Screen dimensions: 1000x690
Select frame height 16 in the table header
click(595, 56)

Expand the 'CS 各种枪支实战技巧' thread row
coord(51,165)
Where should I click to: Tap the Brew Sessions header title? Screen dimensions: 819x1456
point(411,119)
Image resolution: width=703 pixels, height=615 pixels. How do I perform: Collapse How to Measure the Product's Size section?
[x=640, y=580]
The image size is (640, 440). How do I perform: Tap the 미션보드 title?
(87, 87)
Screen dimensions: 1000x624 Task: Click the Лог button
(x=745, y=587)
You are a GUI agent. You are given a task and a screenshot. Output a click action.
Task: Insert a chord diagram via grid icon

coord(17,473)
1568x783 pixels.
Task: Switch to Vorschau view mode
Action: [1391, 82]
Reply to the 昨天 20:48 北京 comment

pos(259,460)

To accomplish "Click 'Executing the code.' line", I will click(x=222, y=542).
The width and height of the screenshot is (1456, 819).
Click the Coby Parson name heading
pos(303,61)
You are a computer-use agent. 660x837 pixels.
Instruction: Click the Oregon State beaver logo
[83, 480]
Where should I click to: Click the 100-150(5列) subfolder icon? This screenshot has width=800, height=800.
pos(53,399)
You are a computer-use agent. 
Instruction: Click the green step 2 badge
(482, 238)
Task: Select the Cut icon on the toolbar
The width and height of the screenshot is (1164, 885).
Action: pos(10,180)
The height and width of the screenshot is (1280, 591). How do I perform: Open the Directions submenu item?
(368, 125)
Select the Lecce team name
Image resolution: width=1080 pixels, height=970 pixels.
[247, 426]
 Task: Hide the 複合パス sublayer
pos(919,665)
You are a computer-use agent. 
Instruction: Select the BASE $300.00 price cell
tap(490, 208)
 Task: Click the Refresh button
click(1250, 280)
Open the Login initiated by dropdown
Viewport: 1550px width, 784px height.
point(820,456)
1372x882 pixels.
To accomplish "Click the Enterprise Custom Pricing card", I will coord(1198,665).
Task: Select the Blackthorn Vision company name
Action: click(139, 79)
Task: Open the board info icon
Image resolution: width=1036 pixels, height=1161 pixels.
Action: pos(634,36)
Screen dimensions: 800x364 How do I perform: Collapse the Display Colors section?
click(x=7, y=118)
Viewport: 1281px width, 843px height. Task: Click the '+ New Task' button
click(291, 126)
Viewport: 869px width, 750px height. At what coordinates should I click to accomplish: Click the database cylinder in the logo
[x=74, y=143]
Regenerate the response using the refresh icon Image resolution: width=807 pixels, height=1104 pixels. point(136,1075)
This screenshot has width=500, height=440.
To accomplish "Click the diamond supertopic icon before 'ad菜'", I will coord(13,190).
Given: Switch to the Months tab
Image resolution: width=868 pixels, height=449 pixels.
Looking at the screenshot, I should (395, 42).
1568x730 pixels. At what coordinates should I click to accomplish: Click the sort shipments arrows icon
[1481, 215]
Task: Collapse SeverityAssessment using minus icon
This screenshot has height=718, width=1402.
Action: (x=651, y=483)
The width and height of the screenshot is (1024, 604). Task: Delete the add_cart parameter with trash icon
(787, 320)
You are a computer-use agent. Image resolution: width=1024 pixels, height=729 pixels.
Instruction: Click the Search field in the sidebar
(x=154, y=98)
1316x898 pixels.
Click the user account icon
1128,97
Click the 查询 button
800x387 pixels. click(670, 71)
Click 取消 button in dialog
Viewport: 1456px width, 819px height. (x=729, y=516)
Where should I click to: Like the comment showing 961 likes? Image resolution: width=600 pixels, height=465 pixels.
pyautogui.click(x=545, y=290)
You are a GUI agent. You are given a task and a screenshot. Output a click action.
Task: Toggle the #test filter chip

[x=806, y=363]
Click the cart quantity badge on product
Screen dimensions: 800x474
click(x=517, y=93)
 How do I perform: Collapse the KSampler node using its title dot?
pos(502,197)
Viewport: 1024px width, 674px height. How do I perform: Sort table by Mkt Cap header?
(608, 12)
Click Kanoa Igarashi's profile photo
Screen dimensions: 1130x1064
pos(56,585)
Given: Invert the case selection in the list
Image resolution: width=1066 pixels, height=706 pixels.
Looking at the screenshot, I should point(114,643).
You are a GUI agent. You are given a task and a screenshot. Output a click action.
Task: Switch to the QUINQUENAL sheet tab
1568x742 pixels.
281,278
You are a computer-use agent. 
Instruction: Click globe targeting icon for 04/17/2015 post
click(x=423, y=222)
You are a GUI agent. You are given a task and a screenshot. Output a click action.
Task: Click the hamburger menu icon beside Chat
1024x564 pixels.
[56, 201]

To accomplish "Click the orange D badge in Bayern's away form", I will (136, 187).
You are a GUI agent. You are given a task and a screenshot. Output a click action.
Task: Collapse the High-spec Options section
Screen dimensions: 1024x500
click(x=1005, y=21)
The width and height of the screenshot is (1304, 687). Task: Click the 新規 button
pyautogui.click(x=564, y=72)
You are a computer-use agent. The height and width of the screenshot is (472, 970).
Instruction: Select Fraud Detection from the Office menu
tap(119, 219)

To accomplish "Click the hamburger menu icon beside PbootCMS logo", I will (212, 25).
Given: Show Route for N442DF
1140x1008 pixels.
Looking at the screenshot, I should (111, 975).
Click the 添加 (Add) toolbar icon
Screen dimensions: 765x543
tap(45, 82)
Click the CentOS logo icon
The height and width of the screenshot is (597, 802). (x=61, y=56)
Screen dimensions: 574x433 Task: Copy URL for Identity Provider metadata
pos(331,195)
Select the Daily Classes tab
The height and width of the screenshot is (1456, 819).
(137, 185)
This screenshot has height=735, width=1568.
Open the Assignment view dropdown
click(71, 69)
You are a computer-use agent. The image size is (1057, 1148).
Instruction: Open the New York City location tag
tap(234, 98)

* [TASK DETAILS]: Repeat the whole listing above, word for word.

* [THE ANSWER]:
Screen dimensions: 1000x690
Select frame height 16 in the table header
click(595, 56)

Expand the 'CS 各种枪支实战技巧' thread row
coord(51,165)
Where should I click to: Tap the Brew Sessions header title? Screen dimensions: 819x1456
point(411,119)
Image resolution: width=703 pixels, height=615 pixels. How do I perform: Collapse How to Measure the Product's Size section?
[x=640, y=580]
The image size is (640, 440). How do I perform: Tap the 미션보드 title?
(87, 87)
Screen dimensions: 1000x624 Task: Click the Лог button
(x=745, y=587)
You are a GUI agent. You are given a task and a screenshot. Output a click action.
Task: Insert a chord diagram via grid icon

coord(17,473)
1568x783 pixels.
Task: Switch to Vorschau view mode
Action: [1391, 82]
Reply to the 昨天 20:48 北京 comment

pos(259,460)

To accomplish "Click 'Executing the code.' line", I will click(x=222, y=542).
The width and height of the screenshot is (1456, 819).
Click the Coby Parson name heading
pos(303,61)
You are a computer-use agent. 660x837 pixels.
Instruction: Click the Oregon State beaver logo
[83, 480]
Where should I click to: Click the 100-150(5列) subfolder icon? This screenshot has width=800, height=800.
pos(53,399)
You are a computer-use agent. 
Instruction: Click the green step 2 badge
(482, 238)
Task: Select the Cut icon on the toolbar
The width and height of the screenshot is (1164, 885).
Action: pos(10,180)
The height and width of the screenshot is (1280, 591). How do I perform: Open the Directions submenu item?
(368, 125)
Select the Lecce team name
Image resolution: width=1080 pixels, height=970 pixels.
[247, 426]
 Task: Hide the 複合パス sublayer
pos(919,665)
You are a computer-use agent. 
Instruction: Select the BASE $300.00 price cell
tap(490, 208)
 Task: Click the Refresh button
click(1250, 280)
Open the Login initiated by dropdown
Viewport: 1550px width, 784px height.
point(820,456)
1372x882 pixels.
To accomplish "Click the Enterprise Custom Pricing card", I will coord(1198,665).
Task: Select the Blackthorn Vision company name
Action: click(139, 79)
Task: Open the board info icon
Image resolution: width=1036 pixels, height=1161 pixels.
Action: pos(634,36)
Screen dimensions: 800x364 How do I perform: Collapse the Display Colors section?
click(x=7, y=118)
Viewport: 1281px width, 843px height. Task: Click the '+ New Task' button
click(291, 126)
Viewport: 869px width, 750px height. At what coordinates should I click to accomplish: Click the database cylinder in the logo
[x=74, y=143]
Regenerate the response using the refresh icon Image resolution: width=807 pixels, height=1104 pixels. point(136,1075)
This screenshot has width=500, height=440.
To accomplish "Click the diamond supertopic icon before 'ad菜'", I will coord(13,190).
Given: Switch to the Months tab
Image resolution: width=868 pixels, height=449 pixels.
Looking at the screenshot, I should (395, 42).
1568x730 pixels. At what coordinates should I click to accomplish: Click the sort shipments arrows icon
[1481, 215]
Task: Collapse SeverityAssessment using minus icon
This screenshot has height=718, width=1402.
Action: (x=651, y=483)
The width and height of the screenshot is (1024, 604). Task: Delete the add_cart parameter with trash icon
(787, 320)
You are a computer-use agent. Image resolution: width=1024 pixels, height=729 pixels.
Instruction: Click the Search field in the sidebar
(x=154, y=98)
1316x898 pixels.
Click the user account icon
1128,97
Click the 查询 button
800x387 pixels. click(670, 71)
Click 取消 button in dialog
Viewport: 1456px width, 819px height. (x=729, y=516)
Where should I click to: Like the comment showing 961 likes? Image resolution: width=600 pixels, height=465 pixels.
pyautogui.click(x=545, y=290)
You are a GUI agent. You are given a task and a screenshot. Output a click action.
Task: Toggle the #test filter chip

[x=806, y=363]
Click the cart quantity badge on product
Screen dimensions: 800x474
click(x=517, y=93)
 How do I perform: Collapse the KSampler node using its title dot?
pos(502,197)
Viewport: 1024px width, 674px height. How do I perform: Sort table by Mkt Cap header?
(608, 12)
Click Kanoa Igarashi's profile photo
Screen dimensions: 1130x1064
pos(56,585)
Given: Invert the case selection in the list
Image resolution: width=1066 pixels, height=706 pixels.
Looking at the screenshot, I should point(114,643).
You are a GUI agent. You are given a task and a screenshot. Output a click action.
Task: Switch to the QUINQUENAL sheet tab
1568x742 pixels.
281,278
You are a computer-use agent. 
Instruction: Click globe targeting icon for 04/17/2015 post
click(x=423, y=222)
You are a GUI agent. You are given a task and a screenshot. Output a click action.
Task: Click the hamburger menu icon beside Chat
1024x564 pixels.
[56, 201]

To accomplish "Click the orange D badge in Bayern's away form", I will (136, 187).
You are a GUI agent. You are given a task and a screenshot. Output a click action.
Task: Collapse the High-spec Options section
Screen dimensions: 1024x500
click(x=1005, y=21)
The width and height of the screenshot is (1304, 687). Task: Click the 新規 button
pyautogui.click(x=564, y=72)
You are a computer-use agent. The height and width of the screenshot is (472, 970).
Instruction: Select Fraud Detection from the Office menu
tap(119, 219)

To accomplish "Click the hamburger menu icon beside PbootCMS logo", I will (212, 25).
Given: Show Route for N442DF
1140x1008 pixels.
Looking at the screenshot, I should (111, 975).
Click the 添加 (Add) toolbar icon
Screen dimensions: 765x543
tap(45, 82)
Click the CentOS logo icon
The height and width of the screenshot is (597, 802). (x=61, y=56)
Screen dimensions: 574x433 Task: Copy URL for Identity Provider metadata
pos(331,195)
Select the Daily Classes tab
The height and width of the screenshot is (1456, 819).
(137, 185)
This screenshot has height=735, width=1568.
Open the Assignment view dropdown
click(71, 69)
You are a computer-use agent. The image size is (1057, 1148).
Instruction: Open the New York City location tag
tap(234, 98)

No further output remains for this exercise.